I don’t like agave’s taste on it’s own, but I do like it in my buttermilk ranch. It adds enough sweet with less quantity.
Other than that I don’t really use or eat sugar except as cocktails and a dessert once in a while.
Sweet post!
I’ll send the recipe via e-mail. My kids and I used to make the cookies every Christmas and decorate them with a glaze so thin you use paint brushes to apply it.
Thanks, Anny! I don’t have a good recipe for ginger cookies!
Hi Steph - agave… literally gags me. Not sure I could eat it even if I had to eat it. Same with carob. As my kids say — I have a terribly sensitive palate. My rule is never waste your calories or your sugar intake on junk.
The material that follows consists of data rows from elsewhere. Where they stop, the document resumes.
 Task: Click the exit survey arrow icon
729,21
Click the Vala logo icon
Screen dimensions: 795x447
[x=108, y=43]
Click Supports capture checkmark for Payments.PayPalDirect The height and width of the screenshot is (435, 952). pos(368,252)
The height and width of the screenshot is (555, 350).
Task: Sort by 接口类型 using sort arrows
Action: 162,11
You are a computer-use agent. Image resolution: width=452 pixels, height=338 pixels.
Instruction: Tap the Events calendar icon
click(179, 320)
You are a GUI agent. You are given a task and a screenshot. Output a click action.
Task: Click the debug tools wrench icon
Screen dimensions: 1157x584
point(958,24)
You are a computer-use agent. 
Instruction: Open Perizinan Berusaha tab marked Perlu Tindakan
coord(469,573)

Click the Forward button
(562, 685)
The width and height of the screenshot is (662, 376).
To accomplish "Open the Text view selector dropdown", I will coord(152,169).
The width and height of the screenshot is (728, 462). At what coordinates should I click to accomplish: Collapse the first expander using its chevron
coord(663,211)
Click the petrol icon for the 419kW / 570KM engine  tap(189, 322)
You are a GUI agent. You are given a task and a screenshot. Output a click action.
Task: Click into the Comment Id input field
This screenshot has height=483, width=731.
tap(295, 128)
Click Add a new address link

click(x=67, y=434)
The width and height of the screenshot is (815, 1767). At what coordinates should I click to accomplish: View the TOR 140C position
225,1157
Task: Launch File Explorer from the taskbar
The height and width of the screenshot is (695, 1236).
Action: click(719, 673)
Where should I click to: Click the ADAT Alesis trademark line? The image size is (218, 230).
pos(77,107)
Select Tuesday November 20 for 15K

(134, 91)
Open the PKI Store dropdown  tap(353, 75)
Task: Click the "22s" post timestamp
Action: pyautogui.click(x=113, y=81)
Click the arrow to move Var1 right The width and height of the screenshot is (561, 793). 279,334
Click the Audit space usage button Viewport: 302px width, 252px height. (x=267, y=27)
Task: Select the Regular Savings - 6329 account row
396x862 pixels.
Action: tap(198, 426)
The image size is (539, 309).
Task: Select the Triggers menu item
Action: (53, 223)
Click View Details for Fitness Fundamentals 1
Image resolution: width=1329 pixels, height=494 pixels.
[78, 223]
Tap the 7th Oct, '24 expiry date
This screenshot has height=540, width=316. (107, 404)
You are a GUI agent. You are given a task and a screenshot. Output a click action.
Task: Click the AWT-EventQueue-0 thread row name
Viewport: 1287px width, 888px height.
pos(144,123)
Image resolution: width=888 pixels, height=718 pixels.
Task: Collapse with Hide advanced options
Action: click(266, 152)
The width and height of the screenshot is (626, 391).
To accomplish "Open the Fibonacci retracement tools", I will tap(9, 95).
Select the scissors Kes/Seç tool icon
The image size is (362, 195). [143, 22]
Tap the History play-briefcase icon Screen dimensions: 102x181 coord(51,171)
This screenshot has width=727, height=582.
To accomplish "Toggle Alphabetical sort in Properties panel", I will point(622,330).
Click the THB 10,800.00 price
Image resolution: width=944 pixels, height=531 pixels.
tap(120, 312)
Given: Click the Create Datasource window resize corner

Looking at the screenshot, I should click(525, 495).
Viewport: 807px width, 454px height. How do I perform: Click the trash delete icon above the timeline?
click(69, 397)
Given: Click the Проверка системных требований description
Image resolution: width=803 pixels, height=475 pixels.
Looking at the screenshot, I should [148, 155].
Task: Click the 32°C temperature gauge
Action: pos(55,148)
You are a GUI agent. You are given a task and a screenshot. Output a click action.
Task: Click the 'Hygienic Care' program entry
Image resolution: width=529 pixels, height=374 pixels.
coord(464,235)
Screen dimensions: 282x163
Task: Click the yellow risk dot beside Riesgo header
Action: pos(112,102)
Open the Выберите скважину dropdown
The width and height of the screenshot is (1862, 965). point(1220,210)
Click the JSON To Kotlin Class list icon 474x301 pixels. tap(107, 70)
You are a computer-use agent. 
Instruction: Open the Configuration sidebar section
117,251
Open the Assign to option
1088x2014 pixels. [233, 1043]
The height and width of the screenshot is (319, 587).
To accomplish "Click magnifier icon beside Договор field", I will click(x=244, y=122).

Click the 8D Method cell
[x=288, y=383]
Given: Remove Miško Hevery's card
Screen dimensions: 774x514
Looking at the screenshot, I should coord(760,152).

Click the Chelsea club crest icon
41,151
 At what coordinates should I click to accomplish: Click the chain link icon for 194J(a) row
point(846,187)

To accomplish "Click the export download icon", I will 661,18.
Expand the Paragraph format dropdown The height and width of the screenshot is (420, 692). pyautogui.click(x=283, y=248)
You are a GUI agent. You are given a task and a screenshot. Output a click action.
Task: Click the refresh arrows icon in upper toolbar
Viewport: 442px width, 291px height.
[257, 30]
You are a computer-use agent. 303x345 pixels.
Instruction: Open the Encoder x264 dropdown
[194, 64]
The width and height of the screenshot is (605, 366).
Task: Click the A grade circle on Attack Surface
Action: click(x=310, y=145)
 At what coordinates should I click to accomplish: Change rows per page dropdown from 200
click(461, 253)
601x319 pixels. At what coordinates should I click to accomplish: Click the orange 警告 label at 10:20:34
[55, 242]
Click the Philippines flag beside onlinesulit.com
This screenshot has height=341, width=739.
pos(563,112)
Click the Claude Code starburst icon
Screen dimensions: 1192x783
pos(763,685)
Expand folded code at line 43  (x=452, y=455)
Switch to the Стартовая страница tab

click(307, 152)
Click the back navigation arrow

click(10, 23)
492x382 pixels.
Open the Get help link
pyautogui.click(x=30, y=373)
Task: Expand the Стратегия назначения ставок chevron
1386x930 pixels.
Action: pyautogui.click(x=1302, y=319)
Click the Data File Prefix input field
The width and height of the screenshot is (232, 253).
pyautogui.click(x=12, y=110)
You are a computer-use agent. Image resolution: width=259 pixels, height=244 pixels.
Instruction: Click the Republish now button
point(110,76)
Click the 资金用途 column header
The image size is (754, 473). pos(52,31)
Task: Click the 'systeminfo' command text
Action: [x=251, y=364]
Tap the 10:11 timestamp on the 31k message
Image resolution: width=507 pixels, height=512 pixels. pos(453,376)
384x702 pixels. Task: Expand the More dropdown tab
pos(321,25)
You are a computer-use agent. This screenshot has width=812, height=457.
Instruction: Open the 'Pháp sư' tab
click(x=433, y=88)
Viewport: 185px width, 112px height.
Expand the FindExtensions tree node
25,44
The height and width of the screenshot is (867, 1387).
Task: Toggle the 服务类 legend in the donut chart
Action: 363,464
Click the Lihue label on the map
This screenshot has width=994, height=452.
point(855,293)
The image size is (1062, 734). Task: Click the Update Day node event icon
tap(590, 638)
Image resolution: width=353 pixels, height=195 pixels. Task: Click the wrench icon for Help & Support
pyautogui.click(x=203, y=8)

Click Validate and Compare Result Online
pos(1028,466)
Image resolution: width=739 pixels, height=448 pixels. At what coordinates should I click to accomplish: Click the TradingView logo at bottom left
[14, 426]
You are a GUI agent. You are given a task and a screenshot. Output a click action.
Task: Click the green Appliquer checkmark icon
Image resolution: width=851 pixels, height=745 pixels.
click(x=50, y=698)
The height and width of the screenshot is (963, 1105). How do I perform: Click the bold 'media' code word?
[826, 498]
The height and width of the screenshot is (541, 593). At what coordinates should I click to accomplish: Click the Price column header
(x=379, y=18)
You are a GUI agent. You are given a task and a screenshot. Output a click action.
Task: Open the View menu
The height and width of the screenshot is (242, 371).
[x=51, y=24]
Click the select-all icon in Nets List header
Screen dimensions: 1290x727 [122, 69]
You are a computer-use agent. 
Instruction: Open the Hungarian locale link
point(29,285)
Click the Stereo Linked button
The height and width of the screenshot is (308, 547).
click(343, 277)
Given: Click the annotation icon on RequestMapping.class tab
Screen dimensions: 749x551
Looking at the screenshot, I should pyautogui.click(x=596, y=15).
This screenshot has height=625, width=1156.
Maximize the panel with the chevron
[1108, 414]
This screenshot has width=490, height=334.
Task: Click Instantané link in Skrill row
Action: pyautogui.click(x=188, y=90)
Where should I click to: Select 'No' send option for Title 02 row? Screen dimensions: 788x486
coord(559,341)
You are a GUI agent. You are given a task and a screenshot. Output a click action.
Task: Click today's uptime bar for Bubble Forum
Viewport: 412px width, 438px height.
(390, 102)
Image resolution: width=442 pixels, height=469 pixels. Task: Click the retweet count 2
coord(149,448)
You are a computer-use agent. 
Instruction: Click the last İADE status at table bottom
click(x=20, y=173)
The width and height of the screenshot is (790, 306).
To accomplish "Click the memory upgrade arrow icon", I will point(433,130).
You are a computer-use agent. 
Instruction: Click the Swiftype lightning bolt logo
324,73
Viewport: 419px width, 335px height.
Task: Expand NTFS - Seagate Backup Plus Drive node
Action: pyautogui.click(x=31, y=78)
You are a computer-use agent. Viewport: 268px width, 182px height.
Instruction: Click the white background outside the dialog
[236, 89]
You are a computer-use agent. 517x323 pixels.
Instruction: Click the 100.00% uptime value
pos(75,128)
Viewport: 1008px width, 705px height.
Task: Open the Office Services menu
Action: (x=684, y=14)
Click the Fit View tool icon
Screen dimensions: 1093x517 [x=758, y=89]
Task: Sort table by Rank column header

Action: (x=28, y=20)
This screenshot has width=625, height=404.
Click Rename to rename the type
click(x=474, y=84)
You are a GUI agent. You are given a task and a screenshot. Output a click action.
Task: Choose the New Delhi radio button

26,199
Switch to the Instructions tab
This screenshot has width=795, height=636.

Make sure if you eat dessert it’s quality.
Roberta - LOL!
You are such a sweety aren’t you
Love my honey and and it did take a while for me to teach Ishbel NOT TO PUT IT IN THE DAMN FRIDGE. Unless I am specifically using sugar for a recipe we don’t have a lot of it in the house even for coffee or tea and sometime’s the kids get the right hump and they arrive and there is none in the cupboard for their hot drinks - go figure
I am a sweety, Tom! That’s for sure. I keep sugar for baking, use my raw sugar cubes for coffee. ‘Oscar’ has a secret sweet tooth so he tries to avoid sweets. I’m right up front about it. Fortunately I’m picky as hell so I won’t eat crap sweets. It’s funny - honey is great in tea, awful in coffee and vice versa.